Spencer was scheduled for execution on April 27, 1994, for the murder of Debbie Dudley Davis. Two days before, the Virginia Supreme Court denied his request for new DNA testing, calling the appeal “frivolous” and noting the evidence had been available to him since the time of trial. On the day of the execution, the U.S. Fourth Circuit Court of Appeals denied a stay, and at 10:45 p.m., the U.S. Supreme Court also refused to halt the execution, with Justice Harry Blackmun casting the sole dissenting vote. Spencer’s attorneys did not seek clemency from Governor George Allen.

Spencer was pronounced dead at 11:13 p.m. after being executed in Virginia’s electric chair. He made no final statement. The execution was notable for a secondary reason: it was the first scheduled execution where the prison’s own doctor declined to attend, citing updated American Medical Association guidelines issued the previous month stating that physician participation in executions violates medical ethics. State officials hired a private physician, Dr. Alvin Harris, to be present instead.

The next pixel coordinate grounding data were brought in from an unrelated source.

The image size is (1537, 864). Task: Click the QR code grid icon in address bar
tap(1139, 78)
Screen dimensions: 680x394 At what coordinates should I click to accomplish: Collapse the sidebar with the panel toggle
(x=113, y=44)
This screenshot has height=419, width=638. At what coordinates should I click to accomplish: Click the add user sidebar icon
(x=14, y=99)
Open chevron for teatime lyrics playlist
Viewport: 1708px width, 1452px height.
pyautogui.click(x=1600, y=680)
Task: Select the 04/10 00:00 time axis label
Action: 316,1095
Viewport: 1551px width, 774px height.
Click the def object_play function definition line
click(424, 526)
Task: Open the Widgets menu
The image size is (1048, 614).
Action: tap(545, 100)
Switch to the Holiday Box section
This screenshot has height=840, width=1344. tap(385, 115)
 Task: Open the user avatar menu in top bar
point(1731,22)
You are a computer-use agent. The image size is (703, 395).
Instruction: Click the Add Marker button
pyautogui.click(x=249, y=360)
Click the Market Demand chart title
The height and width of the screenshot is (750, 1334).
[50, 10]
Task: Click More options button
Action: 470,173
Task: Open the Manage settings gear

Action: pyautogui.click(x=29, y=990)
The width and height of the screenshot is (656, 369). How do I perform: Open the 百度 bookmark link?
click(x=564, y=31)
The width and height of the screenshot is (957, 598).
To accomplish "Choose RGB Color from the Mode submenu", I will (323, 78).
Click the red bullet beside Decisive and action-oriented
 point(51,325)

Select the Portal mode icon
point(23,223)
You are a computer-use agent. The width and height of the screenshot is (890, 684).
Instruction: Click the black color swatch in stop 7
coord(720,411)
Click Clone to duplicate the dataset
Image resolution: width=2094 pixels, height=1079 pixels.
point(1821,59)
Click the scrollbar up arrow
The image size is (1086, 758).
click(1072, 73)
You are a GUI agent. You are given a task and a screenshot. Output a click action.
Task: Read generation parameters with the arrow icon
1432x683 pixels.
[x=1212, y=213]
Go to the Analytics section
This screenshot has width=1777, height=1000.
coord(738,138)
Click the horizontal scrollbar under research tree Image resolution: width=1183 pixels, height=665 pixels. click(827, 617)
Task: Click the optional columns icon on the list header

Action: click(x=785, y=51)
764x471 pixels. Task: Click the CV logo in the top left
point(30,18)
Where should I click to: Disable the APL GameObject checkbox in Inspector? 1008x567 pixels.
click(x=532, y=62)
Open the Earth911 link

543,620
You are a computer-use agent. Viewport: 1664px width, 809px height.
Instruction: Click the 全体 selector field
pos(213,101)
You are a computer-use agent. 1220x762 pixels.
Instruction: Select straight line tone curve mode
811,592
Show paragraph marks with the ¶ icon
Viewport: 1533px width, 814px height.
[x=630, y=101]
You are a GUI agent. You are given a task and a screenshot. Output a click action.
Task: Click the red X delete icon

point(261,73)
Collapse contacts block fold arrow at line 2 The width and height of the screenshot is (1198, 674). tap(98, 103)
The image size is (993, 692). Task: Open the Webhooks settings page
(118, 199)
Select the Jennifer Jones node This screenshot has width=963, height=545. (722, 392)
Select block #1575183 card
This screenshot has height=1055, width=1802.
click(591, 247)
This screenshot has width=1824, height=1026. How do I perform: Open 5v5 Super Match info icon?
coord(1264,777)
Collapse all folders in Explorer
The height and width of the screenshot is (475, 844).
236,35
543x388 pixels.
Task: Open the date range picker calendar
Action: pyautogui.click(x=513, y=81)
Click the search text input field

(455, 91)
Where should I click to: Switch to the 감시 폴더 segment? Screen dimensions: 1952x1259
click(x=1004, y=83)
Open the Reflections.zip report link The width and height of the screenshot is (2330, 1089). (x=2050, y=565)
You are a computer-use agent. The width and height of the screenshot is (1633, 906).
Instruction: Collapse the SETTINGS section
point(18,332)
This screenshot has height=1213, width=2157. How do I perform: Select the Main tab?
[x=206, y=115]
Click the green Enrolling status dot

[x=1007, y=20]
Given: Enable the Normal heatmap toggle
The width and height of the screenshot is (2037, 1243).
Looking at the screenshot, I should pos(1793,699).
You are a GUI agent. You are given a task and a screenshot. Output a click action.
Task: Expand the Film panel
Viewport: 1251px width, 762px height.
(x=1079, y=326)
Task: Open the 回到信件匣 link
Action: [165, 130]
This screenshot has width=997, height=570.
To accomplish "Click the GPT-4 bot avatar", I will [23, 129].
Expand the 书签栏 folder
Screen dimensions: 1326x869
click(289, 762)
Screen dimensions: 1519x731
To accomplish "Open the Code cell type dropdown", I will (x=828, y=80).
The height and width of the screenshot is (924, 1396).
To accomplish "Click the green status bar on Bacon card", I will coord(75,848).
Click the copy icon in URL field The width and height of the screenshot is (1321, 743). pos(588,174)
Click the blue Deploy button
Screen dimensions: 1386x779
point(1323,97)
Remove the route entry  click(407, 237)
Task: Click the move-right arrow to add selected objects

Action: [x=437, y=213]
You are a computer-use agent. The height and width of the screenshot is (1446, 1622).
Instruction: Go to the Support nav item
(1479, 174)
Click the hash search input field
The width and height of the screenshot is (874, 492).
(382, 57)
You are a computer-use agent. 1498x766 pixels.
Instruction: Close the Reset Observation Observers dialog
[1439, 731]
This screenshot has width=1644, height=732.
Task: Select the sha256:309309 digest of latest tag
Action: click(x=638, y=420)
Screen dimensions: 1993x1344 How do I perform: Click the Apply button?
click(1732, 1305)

The Exoneration of David Vasquez

Spencer’s identification as a serial killer also led to the exoneration of David Vasquez, a Virginia man with an IQ under 70 who had been wrongfully convicted of the 1984 rape and murder of Carolyn Jean Hamm in Arlington. Vasquez had been coerced into providing inconsistent statements during interrogation and entered an Alford plea to second-degree murder and burglary in February 1985, receiving a 35-year sentence.

When a similar murder occurred in 1987, Detective Horgas identified a pattern linking the crimes. Although the physical evidence in Hamm’s specific case was insufficient for DNA testing, the connection to Spencer’s confirmed serial crimes was strong enough that Virginia Governor Gerald Baliles granted Vasquez a full pardon on January 4, 1989. Vasquez was released the same day, after serving four years. He is widely recognized as one of the first Americans exonerated as a result of DNA testing. In 1990, the Virginia General Assembly awarded him $117,000 in compensation for his wrongful imprisonment.

Legacy and Impact on DNA Forensics

Spencer’s case was a turning point for the use of DNA evidence in American courts. At the time of his trials, DNA forensic analysis was in its infancy. There were no mandatory accreditation standards for private laboratories, and courts across the country were divided on whether and how to admit such evidence. By January 1990, DNA evidence had been admitted in at least 185 cases across 38 states, but the legal landscape remained unsettled, with some courts rejecting results from private labs over concerns about proprietary secrecy, inadequate validation protocols, and unreliable probability calculations.

In Virginia, the Spencer case accelerated the development of DNA infrastructure. In 1989, the year after Spencer’s first conviction, the Virginia Department of Forensic Science became the first state laboratory in the country to create a DNA data bank, initially for convicted sex offenders. The legislature expanded the database in 1990 to include all convicted felons, and Virginia served as a pilot state for the national Combined DNA Index System (CODIS) in 1992. The state’s first “cold hit” from the database led to a conviction in 1994. Virginia’s DNA data bank, which its longtime director Paul Ferrara described as the “largest and oldest state DNA criminal database in the country,” now contains over 400,000 offender profiles and has recorded more than 15,000 matches.

Virginia also codified the admissibility of DNA evidence by statute in 1990, declaring DNA testing “a reliable scientific technique” and establishing procedural requirements for its use in court, including advance written notice to the opposing party and the right to challenge the accuracy of specific collection and analysis procedures.